# [About this task]
Among the records that follow, set down only the lines from the one containing "Viewport: 542px width, 215px height." to the one containing "Task: Open Google Plus social icon in footer", both included, exactly.

Stored data
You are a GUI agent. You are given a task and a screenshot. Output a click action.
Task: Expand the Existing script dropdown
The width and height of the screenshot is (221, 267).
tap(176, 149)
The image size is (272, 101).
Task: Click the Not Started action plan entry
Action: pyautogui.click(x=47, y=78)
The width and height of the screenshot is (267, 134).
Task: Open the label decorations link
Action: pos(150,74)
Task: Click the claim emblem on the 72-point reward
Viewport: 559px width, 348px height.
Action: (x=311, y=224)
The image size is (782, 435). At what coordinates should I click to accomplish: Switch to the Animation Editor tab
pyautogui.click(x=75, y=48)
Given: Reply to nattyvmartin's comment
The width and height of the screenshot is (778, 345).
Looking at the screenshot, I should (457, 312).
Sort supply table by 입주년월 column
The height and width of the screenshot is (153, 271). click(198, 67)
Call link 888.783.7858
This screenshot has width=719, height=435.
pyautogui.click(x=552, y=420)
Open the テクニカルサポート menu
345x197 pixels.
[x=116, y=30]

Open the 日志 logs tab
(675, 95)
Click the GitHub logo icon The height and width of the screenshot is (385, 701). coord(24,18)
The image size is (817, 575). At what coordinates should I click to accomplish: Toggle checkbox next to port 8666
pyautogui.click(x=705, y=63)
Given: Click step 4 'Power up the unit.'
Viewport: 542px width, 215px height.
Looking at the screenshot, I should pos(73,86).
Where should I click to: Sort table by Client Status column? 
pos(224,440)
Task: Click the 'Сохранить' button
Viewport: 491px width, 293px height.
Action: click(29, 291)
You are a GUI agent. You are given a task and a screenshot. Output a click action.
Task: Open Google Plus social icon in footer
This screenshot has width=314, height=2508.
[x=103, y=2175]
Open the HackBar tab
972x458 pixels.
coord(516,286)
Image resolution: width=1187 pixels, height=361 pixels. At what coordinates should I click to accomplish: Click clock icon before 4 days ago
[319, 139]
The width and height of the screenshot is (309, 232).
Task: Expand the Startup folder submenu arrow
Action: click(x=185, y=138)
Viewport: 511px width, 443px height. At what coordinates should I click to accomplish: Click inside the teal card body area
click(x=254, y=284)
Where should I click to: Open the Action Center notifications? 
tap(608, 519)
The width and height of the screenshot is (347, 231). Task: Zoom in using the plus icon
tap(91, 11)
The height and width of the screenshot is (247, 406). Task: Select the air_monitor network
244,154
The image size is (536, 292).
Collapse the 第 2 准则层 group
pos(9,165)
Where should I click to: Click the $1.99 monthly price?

# [Written solution]
Viewport: 542px width, 215px height.
Looking at the screenshot, I should pos(73,86).
Where should I click to: Sort table by Client Status column? 
pos(224,440)
Task: Click the 'Сохранить' button
Viewport: 491px width, 293px height.
Action: click(29, 291)
You are a GUI agent. You are given a task and a screenshot. Output a click action.
Task: Open Google Plus social icon in footer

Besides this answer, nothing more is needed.